### Task material:
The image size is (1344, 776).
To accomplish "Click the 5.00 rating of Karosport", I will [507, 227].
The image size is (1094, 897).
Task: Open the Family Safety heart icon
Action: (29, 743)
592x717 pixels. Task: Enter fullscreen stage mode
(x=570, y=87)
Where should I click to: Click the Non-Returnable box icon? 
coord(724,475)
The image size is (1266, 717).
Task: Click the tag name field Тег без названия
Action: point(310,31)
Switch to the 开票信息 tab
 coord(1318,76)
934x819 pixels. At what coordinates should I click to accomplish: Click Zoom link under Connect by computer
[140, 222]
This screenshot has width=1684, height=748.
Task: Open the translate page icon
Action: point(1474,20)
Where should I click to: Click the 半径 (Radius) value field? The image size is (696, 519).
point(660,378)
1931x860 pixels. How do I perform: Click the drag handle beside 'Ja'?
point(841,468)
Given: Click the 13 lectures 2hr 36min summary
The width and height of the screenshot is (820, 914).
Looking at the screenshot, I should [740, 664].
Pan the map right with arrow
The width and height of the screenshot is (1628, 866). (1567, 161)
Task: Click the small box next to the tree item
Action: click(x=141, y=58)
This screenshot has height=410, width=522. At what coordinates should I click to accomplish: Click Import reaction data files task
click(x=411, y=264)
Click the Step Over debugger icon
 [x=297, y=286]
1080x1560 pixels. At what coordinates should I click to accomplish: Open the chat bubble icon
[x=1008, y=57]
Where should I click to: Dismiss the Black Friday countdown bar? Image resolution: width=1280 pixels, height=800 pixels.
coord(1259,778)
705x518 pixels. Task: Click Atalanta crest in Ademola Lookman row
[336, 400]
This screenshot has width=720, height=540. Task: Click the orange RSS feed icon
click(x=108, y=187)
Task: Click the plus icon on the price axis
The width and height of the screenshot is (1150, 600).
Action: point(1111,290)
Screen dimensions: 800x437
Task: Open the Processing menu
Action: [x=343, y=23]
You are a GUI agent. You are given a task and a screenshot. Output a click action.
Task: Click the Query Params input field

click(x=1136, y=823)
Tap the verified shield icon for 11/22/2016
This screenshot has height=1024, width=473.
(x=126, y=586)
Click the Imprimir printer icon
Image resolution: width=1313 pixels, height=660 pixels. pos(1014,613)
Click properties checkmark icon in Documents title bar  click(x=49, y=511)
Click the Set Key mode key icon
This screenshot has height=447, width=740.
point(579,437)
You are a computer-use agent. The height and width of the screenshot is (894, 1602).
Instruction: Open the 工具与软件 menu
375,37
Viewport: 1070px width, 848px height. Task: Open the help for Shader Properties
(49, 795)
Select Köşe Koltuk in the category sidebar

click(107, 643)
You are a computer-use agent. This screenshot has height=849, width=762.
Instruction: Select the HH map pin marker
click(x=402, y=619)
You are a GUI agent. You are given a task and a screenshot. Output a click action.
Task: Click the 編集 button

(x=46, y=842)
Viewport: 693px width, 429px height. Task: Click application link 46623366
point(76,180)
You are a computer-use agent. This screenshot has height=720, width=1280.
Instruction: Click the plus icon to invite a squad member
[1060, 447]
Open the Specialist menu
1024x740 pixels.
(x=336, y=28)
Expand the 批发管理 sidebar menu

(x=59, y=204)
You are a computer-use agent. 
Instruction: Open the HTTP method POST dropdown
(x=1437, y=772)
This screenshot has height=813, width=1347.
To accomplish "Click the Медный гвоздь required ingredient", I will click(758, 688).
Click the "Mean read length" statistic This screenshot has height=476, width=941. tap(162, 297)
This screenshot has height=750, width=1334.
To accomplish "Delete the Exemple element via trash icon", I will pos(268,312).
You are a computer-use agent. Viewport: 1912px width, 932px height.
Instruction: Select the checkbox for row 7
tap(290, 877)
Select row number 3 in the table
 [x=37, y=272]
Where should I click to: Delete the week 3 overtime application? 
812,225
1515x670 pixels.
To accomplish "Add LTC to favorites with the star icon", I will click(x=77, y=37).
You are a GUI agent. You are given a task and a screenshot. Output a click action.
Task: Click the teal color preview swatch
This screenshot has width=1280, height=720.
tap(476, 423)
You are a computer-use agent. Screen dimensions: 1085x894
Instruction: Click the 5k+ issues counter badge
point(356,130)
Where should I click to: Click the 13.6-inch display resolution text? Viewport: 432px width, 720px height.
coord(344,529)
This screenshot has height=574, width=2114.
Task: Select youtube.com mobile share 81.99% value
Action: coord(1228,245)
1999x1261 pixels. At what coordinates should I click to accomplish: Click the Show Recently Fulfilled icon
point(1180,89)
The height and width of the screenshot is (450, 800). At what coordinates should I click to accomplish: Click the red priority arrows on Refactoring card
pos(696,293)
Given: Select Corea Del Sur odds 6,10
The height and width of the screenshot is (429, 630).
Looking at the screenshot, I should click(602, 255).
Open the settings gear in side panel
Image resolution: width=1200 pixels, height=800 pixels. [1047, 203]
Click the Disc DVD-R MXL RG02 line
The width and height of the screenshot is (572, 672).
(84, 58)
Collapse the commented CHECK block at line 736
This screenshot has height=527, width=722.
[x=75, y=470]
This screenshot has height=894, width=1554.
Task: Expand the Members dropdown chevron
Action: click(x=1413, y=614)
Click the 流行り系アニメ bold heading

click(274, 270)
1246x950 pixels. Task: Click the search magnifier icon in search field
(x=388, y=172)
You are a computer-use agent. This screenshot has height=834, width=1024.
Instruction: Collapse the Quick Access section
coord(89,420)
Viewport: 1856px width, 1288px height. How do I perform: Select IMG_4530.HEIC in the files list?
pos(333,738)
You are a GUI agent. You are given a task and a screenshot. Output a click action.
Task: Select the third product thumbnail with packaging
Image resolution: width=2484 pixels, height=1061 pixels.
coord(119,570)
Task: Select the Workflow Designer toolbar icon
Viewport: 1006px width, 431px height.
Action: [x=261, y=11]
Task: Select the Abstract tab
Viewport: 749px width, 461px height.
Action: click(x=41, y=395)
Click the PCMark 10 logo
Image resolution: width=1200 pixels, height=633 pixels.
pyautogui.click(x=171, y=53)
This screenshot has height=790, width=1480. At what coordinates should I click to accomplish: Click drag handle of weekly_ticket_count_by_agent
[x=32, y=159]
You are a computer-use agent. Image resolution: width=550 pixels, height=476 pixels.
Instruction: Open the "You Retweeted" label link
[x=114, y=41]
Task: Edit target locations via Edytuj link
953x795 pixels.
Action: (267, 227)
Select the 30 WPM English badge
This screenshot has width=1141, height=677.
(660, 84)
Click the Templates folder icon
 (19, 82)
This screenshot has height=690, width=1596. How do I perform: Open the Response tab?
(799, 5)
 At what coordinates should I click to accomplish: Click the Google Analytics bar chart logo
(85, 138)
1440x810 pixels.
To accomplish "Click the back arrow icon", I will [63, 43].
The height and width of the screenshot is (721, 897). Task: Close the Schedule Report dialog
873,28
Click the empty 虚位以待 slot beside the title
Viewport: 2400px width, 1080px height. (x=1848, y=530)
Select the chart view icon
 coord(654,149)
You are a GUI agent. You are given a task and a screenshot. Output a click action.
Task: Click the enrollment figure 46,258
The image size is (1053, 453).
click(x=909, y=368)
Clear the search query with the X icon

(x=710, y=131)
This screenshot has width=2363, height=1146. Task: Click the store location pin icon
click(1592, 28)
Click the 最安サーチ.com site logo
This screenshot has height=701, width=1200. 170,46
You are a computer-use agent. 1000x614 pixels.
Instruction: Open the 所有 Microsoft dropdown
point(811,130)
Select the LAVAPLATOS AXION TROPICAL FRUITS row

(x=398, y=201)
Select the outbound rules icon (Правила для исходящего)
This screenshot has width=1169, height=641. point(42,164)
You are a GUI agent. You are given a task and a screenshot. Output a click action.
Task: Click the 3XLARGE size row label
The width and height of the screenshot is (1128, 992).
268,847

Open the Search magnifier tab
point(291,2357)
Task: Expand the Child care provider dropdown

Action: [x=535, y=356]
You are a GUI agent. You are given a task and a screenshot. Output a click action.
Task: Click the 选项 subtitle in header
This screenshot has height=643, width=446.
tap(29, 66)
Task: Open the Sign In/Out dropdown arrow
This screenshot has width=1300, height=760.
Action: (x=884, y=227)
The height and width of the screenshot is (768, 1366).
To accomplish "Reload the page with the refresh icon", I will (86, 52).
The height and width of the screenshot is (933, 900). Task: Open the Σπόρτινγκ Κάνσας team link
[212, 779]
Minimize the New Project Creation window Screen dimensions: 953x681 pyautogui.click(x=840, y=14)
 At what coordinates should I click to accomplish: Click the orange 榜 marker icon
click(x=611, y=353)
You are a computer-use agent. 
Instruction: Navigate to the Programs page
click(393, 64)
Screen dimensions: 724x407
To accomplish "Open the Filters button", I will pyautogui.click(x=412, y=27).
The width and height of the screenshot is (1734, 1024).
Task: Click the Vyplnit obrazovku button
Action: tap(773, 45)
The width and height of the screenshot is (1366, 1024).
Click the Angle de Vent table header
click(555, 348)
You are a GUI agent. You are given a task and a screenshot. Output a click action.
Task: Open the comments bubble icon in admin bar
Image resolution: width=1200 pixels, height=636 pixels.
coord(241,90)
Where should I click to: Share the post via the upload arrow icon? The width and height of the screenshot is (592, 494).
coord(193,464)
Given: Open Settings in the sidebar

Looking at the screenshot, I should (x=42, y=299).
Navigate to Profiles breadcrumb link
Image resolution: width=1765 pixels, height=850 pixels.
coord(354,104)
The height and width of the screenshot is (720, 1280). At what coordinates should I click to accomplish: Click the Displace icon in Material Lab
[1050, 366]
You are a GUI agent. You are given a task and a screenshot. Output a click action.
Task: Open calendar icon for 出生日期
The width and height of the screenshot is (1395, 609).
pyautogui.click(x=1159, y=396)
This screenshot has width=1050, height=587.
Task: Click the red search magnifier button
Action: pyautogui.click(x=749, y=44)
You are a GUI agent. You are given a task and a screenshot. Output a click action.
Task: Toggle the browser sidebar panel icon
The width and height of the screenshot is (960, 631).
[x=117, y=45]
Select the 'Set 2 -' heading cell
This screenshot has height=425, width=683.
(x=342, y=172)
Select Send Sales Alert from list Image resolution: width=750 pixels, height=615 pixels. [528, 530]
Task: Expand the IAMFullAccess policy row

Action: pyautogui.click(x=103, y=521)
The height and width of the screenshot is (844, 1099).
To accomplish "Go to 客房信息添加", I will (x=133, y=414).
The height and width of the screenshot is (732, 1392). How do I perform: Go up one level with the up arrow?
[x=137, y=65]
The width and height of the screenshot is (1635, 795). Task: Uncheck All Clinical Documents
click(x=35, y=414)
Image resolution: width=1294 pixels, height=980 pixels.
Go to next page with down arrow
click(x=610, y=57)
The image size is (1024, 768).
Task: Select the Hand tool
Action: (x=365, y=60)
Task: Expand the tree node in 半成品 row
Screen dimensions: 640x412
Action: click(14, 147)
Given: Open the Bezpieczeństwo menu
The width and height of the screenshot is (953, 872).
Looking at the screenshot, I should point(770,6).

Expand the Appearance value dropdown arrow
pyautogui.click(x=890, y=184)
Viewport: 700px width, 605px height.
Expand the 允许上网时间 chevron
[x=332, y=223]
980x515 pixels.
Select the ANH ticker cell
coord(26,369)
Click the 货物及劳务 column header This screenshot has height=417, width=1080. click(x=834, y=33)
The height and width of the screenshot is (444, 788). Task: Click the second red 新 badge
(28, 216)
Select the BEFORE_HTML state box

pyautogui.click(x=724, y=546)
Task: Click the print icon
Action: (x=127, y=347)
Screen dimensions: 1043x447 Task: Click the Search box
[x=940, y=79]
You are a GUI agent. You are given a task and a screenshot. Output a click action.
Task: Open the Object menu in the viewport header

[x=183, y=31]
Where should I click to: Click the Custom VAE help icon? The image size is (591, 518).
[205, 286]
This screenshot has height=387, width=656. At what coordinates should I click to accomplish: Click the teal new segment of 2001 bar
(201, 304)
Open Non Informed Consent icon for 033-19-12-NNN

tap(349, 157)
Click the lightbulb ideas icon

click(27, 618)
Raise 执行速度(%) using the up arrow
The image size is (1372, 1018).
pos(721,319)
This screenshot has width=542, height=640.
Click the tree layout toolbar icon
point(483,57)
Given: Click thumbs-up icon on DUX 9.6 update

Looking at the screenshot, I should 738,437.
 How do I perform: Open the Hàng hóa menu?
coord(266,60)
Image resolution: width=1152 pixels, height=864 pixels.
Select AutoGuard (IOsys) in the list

### Assignment:
Each line from the one with "How do I perform: Open the Hàng hóa menu?" through the end of the entries above must be set down exactly, both end lines included, and no other line may appear.

### Result below:
 How do I perform: Open the Hàng hóa menu?
coord(266,60)
Image resolution: width=1152 pixels, height=864 pixels.
Select AutoGuard (IOsys) in the list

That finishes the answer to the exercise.